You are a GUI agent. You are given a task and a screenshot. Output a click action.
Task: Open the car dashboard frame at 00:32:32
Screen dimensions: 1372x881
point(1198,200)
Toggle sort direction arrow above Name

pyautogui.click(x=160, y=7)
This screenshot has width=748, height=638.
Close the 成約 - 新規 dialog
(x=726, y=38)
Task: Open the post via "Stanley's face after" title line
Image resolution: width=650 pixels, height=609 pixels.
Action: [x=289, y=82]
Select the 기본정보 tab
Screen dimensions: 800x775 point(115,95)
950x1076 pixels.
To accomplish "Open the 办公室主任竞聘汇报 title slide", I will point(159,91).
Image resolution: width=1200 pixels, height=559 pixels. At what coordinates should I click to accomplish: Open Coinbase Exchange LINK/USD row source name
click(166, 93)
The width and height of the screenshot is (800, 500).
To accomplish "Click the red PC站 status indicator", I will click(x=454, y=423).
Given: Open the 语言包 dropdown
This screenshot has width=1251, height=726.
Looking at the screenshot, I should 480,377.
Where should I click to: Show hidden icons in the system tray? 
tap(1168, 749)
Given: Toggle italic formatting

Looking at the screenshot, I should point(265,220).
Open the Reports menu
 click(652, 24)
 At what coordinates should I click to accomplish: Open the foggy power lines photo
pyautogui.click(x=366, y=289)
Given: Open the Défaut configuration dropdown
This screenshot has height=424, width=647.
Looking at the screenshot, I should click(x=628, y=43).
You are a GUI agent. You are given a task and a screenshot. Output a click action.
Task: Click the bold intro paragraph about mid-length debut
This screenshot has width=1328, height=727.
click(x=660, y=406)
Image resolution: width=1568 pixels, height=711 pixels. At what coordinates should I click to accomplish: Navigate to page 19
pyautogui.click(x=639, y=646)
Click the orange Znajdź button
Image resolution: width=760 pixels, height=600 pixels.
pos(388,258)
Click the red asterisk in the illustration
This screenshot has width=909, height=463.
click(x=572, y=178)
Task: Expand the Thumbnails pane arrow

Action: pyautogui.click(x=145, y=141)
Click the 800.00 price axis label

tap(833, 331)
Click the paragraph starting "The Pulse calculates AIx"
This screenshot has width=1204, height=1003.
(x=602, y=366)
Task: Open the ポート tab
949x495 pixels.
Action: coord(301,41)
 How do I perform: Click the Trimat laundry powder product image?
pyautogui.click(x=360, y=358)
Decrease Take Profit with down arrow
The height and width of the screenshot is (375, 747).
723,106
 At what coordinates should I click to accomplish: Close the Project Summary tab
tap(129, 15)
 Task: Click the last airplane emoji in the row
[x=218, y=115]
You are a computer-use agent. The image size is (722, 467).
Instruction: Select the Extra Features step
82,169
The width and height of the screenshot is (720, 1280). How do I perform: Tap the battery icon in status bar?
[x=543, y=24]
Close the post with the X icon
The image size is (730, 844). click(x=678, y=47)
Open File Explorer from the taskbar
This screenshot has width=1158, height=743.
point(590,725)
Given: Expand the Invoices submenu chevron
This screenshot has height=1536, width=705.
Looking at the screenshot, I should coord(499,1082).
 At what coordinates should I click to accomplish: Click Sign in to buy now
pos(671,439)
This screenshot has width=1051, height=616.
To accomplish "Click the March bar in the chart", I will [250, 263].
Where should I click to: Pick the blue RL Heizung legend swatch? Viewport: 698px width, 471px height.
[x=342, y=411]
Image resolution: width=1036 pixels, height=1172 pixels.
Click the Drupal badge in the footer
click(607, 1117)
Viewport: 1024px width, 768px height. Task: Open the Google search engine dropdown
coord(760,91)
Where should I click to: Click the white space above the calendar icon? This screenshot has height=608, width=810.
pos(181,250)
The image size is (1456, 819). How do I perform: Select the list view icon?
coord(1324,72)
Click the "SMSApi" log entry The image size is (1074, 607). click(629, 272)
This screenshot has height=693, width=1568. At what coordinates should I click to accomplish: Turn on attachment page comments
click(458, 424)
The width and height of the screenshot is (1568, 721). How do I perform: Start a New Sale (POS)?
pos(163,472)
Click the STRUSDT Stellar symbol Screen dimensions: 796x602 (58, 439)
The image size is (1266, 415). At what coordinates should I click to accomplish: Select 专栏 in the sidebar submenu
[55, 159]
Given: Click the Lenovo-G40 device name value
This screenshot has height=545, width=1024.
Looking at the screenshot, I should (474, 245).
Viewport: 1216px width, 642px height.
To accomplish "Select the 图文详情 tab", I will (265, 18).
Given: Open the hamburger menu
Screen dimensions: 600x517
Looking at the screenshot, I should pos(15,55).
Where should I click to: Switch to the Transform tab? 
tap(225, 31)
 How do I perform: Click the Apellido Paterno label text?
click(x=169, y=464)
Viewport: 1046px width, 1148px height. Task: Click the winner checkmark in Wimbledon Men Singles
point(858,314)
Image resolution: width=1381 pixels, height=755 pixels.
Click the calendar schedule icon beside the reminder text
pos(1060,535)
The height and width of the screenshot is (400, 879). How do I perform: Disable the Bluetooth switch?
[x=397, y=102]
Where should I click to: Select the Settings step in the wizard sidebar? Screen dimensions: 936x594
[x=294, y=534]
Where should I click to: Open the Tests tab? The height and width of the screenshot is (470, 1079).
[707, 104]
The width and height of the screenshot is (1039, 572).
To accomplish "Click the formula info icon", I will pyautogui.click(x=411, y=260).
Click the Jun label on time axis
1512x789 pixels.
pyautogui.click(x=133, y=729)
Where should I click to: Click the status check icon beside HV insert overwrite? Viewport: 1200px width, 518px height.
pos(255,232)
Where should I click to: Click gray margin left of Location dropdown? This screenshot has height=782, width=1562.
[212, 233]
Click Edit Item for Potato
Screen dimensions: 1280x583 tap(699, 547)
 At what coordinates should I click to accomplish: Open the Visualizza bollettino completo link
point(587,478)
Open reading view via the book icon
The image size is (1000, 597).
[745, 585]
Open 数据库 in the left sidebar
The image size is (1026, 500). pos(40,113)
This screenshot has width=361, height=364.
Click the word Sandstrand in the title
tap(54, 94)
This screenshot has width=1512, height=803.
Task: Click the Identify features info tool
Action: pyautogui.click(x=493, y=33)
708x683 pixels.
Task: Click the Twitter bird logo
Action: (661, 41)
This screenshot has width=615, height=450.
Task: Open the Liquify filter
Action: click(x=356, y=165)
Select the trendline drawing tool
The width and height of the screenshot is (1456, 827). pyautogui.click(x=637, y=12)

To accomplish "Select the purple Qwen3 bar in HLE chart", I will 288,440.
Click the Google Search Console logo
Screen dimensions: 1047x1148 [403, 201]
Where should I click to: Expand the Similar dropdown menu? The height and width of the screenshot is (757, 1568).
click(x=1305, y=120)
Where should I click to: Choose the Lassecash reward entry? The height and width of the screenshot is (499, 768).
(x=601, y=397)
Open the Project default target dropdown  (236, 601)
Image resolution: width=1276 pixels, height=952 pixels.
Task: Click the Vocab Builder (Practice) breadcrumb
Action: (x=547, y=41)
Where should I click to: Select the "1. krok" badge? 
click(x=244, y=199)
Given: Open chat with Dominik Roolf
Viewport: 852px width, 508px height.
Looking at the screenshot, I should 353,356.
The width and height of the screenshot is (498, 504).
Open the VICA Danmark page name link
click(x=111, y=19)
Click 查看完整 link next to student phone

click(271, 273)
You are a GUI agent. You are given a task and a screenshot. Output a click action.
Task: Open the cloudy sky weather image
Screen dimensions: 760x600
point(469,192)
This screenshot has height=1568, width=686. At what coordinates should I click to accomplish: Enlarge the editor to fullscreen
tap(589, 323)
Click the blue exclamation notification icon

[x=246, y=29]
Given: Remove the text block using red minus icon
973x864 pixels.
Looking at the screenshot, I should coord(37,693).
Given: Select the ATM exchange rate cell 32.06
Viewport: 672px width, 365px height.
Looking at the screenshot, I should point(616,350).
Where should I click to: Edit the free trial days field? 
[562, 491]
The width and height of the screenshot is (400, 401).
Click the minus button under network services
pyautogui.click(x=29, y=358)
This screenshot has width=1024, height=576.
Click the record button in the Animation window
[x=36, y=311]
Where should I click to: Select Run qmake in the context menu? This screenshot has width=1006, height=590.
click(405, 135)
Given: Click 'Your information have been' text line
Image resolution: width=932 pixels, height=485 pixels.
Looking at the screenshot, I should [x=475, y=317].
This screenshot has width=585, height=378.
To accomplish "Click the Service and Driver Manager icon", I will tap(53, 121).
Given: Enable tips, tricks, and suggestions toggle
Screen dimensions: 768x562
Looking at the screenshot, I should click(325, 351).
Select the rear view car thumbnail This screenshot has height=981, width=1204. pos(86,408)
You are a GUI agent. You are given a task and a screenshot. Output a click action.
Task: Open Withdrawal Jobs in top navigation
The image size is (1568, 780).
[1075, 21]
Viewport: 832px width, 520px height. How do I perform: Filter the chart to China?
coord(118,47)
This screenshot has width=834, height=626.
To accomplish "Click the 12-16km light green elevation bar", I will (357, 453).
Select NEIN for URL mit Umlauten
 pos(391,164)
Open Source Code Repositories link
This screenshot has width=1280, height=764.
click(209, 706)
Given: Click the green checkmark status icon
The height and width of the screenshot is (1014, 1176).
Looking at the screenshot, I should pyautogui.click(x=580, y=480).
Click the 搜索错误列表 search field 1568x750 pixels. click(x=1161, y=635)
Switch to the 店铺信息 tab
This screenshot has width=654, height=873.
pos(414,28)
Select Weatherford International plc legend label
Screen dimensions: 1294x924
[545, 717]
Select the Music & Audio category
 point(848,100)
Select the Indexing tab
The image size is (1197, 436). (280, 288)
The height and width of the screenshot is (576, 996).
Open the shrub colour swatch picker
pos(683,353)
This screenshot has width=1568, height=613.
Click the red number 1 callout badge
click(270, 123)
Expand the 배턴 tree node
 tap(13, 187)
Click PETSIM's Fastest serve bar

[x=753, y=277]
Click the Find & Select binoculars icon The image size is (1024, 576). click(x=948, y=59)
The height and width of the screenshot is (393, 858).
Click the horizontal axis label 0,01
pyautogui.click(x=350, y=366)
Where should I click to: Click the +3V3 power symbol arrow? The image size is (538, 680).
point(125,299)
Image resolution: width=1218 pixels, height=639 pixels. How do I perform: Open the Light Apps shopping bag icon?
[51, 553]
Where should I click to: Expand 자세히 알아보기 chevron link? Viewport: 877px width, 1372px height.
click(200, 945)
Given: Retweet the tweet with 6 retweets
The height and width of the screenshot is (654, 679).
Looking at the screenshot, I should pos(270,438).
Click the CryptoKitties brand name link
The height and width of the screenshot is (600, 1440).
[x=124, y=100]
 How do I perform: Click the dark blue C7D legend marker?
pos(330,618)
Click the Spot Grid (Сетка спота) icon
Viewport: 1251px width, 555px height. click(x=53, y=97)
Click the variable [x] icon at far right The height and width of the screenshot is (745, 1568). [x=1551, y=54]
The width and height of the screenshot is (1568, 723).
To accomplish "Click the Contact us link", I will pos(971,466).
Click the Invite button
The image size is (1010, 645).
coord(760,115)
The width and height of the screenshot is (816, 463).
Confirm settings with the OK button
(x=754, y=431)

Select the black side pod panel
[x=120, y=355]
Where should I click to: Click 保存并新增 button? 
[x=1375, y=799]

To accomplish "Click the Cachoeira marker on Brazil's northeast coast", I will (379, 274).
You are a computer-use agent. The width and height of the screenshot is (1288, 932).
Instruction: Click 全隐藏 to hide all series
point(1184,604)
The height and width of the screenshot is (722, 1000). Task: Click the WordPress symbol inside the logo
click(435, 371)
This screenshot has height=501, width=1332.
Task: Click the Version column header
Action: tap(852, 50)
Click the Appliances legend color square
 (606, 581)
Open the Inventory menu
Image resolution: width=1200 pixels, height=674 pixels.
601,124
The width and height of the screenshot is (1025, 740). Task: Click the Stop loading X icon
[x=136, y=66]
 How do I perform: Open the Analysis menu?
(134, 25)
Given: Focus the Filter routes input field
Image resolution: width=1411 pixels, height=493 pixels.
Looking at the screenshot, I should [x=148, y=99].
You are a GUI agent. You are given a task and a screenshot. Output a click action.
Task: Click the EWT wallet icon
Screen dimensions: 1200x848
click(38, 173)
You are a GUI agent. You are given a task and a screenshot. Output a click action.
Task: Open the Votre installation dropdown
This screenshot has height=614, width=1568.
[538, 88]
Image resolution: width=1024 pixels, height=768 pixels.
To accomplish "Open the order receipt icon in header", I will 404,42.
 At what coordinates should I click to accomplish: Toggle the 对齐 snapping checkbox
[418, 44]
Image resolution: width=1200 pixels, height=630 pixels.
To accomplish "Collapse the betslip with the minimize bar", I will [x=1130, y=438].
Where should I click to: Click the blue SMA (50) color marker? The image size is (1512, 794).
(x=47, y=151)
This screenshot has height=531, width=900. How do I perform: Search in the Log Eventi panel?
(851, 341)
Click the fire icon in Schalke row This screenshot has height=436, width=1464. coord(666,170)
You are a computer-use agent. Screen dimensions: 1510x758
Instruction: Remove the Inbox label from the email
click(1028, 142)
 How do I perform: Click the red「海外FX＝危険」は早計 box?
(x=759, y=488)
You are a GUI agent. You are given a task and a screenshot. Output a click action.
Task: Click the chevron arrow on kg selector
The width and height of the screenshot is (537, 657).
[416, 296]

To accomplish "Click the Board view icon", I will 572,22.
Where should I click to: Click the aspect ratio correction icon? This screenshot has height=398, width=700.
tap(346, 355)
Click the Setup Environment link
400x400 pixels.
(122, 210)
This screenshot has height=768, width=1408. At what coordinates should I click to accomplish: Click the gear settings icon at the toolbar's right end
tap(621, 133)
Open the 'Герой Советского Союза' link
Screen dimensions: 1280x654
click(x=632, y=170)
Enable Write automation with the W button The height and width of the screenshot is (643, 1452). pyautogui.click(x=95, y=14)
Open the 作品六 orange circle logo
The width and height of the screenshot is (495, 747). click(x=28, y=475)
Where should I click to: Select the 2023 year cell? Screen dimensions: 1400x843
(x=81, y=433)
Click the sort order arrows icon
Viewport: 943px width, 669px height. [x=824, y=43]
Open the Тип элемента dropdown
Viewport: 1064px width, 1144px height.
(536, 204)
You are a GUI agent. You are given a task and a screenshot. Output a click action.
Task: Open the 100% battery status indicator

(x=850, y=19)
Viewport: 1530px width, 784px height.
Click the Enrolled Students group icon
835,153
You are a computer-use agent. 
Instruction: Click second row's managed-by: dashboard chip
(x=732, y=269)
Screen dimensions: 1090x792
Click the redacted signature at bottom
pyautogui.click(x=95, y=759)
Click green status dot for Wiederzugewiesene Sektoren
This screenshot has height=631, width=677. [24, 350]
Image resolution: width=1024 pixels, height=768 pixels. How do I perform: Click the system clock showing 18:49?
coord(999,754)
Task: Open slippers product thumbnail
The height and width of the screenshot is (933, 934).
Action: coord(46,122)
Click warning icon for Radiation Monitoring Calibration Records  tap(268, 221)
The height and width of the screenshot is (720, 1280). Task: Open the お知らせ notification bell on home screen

· · · · · · ·

### EXERCISE OBJECTIVE
Each line from the top of the records through the one with "This screenshot has width=748, height=638." should be returned exactly. Leave out everything else.

### RESPONSE TO THE TASK
You are a GUI agent. You are given a task and a screenshot. Output a click action.
Task: Open the car dashboard frame at 00:32:32
Screen dimensions: 1372x881
point(1198,200)
Toggle sort direction arrow above Name

pyautogui.click(x=160, y=7)
This screenshot has width=748, height=638.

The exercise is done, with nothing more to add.